The Ludites learned this the hard way in the early days, when mass defections and deprogrammings occurred amongst their missionaries once they were out and about, free of Beet City’s cloying control.
So the Church evolved and took steps to prevent any but the most devoted from going on missions. This involved a series of activities and tests designed to crush any form of free thought or resistance.
Little is known about the first few years of indoctrination within the walls of Beet City, called the Rite of Composition, except that at one stage it involves a coffin-sized box, a stage magician with a sword, and asparagus-flavored marshmallows. But the end result is an evangelical with an undying love of Beethoven and an unending devotion to His music and return.
Once an Initiate has been deemed to have passed the Rite of Composition, he or she progresses to an Associate Second Stand position within the Church. At this stage, the adherent is deemed indoctrinated enough to trust outside Beet City limits.
They are shipped out to neighboring city-states, though never one where relatives are known to live. The Church is not willing to risk a deprogramming effort made on the part of distraught (and now either penniless or locked in property litigation [see second article]) family members. The Associate Second Stand’s mission is to spread the Lyrics and Music of the Church to new potential Initiates.

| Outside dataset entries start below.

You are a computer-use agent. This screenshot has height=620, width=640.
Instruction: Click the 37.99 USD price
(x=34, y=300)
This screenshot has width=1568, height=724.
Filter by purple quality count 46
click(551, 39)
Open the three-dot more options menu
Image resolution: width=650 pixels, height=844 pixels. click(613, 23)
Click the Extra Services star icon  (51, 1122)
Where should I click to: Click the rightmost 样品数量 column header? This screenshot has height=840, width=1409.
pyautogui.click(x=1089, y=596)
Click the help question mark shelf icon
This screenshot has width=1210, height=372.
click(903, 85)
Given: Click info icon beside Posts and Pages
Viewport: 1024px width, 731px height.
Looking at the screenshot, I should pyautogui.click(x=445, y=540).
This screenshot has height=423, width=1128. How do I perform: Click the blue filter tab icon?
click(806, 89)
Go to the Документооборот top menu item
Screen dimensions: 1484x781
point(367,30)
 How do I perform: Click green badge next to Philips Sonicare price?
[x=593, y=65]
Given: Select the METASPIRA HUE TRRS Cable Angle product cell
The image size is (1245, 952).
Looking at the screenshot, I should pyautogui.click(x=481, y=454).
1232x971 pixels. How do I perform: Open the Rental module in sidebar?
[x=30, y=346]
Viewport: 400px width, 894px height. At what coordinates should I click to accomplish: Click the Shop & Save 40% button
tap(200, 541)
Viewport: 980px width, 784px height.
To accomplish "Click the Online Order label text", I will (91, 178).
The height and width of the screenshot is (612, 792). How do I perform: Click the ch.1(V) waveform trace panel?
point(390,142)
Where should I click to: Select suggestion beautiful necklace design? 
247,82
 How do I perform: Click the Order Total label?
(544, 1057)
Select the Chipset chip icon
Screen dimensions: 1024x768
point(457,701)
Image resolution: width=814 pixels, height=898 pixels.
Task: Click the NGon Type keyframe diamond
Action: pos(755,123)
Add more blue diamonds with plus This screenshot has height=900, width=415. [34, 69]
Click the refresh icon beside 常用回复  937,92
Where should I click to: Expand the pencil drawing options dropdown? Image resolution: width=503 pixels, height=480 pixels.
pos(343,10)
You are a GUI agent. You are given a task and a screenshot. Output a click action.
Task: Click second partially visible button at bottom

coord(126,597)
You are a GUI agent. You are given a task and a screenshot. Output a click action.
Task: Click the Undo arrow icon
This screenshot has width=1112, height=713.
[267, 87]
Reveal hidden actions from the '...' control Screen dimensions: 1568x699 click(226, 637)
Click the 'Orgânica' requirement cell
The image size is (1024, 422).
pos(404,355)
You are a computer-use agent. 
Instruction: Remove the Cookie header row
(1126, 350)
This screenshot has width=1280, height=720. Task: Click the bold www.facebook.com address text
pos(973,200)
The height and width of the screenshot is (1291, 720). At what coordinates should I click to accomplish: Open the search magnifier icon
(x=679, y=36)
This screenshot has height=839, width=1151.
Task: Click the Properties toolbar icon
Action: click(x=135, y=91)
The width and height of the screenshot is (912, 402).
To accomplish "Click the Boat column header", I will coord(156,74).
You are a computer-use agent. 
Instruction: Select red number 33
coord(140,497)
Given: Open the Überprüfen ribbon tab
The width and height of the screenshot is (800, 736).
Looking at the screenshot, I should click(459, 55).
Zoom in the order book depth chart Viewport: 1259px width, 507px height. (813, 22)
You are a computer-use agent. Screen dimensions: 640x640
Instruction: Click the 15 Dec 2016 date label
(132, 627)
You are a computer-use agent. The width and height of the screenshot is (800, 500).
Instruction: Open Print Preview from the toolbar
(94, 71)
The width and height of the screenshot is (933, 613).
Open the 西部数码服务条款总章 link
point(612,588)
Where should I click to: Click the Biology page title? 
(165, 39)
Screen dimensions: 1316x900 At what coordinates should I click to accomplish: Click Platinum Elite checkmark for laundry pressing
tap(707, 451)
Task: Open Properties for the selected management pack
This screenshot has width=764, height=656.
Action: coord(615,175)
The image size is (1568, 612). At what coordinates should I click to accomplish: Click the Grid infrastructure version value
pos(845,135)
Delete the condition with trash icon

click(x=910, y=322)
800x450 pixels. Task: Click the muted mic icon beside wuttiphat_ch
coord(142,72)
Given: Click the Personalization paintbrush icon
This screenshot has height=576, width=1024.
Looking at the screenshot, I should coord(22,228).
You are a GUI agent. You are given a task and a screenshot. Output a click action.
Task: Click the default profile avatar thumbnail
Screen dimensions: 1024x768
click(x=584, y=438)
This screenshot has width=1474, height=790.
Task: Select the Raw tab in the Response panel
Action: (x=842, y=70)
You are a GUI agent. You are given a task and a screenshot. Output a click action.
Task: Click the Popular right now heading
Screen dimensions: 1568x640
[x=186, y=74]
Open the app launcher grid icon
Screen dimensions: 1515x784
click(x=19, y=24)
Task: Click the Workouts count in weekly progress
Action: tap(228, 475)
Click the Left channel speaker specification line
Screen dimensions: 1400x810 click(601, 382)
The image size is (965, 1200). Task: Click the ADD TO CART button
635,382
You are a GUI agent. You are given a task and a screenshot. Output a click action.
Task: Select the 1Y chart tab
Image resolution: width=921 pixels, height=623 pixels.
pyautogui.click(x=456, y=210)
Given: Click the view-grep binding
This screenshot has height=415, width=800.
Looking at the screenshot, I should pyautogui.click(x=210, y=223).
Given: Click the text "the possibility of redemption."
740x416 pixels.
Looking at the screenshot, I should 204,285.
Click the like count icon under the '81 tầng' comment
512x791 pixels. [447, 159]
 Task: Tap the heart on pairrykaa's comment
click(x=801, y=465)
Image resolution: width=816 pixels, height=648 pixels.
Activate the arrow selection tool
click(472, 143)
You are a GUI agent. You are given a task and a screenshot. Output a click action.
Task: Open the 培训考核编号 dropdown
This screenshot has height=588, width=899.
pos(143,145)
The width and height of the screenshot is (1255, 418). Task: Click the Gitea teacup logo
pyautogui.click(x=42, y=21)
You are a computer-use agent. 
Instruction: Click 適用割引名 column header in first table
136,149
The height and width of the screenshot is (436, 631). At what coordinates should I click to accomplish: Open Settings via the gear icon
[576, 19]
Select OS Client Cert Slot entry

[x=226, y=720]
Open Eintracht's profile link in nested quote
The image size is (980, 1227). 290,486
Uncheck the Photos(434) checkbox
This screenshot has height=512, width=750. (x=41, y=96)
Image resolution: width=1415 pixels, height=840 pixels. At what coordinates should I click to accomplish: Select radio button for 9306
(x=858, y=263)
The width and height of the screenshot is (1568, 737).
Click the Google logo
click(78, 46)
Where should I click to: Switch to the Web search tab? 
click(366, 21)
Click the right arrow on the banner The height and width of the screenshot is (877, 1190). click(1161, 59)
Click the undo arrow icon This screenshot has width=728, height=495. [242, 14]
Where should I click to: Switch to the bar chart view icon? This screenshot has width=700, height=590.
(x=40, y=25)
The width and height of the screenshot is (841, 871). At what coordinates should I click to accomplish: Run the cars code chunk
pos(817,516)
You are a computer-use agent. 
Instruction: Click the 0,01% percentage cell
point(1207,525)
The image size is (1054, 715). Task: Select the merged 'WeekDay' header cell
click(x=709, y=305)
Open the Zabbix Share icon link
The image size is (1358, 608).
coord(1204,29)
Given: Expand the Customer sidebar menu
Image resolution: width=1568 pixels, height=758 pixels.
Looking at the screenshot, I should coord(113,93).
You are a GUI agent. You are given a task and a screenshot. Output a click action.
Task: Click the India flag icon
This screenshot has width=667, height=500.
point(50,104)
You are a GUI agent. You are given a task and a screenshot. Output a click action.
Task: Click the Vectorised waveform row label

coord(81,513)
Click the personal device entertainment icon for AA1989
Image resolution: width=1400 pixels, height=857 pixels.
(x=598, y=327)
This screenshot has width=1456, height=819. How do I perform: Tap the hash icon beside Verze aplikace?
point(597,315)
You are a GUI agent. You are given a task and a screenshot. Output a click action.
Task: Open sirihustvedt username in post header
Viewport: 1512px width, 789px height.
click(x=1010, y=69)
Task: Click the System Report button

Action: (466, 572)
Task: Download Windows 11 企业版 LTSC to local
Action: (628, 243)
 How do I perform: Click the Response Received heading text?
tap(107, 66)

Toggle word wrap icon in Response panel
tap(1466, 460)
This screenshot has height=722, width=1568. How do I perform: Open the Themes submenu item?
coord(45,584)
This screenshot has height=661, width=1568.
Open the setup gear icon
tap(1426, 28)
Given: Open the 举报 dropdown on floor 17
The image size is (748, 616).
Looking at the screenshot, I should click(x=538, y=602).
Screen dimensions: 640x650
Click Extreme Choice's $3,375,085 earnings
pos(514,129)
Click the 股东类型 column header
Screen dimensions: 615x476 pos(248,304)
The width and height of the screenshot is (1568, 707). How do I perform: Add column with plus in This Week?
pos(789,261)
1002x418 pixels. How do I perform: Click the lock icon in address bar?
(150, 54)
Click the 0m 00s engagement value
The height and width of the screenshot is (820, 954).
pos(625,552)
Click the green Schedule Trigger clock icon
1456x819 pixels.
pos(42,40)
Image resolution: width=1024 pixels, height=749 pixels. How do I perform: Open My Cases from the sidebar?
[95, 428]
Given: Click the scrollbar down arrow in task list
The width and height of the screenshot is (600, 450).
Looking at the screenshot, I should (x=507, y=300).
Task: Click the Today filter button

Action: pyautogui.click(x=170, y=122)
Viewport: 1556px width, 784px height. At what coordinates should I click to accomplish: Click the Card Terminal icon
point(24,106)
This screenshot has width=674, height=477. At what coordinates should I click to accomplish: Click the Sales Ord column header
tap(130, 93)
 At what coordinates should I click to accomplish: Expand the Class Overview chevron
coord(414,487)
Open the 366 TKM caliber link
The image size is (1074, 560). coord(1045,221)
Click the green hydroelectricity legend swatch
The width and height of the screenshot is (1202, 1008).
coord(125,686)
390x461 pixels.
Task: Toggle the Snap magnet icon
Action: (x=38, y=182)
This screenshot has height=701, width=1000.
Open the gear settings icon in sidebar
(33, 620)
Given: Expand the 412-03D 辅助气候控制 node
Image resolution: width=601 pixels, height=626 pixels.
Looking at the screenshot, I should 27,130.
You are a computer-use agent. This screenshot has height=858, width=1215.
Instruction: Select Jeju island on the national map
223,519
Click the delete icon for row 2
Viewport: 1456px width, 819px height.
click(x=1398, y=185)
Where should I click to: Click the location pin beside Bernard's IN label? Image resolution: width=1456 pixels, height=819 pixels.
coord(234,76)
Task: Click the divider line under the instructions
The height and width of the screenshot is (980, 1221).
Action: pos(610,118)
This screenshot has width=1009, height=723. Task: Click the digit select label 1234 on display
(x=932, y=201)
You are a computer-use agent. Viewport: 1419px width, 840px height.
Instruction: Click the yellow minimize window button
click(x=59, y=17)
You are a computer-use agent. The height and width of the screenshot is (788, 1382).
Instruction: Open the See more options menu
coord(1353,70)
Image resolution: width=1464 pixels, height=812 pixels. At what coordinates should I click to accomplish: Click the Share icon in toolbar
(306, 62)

A complicated point system taking into account the number, wealth, and geophysical location of new converts is used to judge the Associate Second Stand’s progress, and when a certain point score is reached, they are said to have achieved Clarissimo and are elevated to Second Stand.
Attainment of this level is accompanied by a laminated certificate from Il Maestro, the Church’s leader, congratulating them on their success.
This point system is the closest thing to a bible the Ludite Church has. However, unlike religions that feel compelled to spread the word of their holy documents, the Ludites hold this system as a closely guarded secret.
The official Church line is that to know and fully appreciate the rules, adherents must slowly build up their spiritual readiness in a carefully controlled manner in order to accept it.
Others, who admittedly have not seen the writings, suggest it is because the rules would be immediately recognized as silly when viewed through an eye untarnished by extensive brainwashing.
Many books detailing the point system have been written, but are only available to church members for a more-than-nominal charge. Skeptics have joined the Church in order to gain access, but to date, all have succumbed to indoctrination and are now vocal supporters of the Church.
Each copy of the books is uniquely numbered, never allowed to leave Beet City limits, and carefully watched. And so, to date, a copy has never made it into non-secular hands for examination.
An investigative journalist with a platoon of mercenaries came close, which is how the outside world learned that the books were designed to explode once more than a meter outside Beet City limits.
This is also how the outside world became acquainted with that most fearsome weapon, the baton blaster.
It doesn’t need to be said that none of the journalist’s team, herself included, survived the incursion.
Her posthumous article on a baton blaster gap, however, both won a Peabody and started a baton arms race.
Which led to a lot of wasteful spending on musical accoutrements and more than a few nasty musical military industrial accidents.
Also, her ghost writer was pretty steamed about not getting any credit for the Peabody.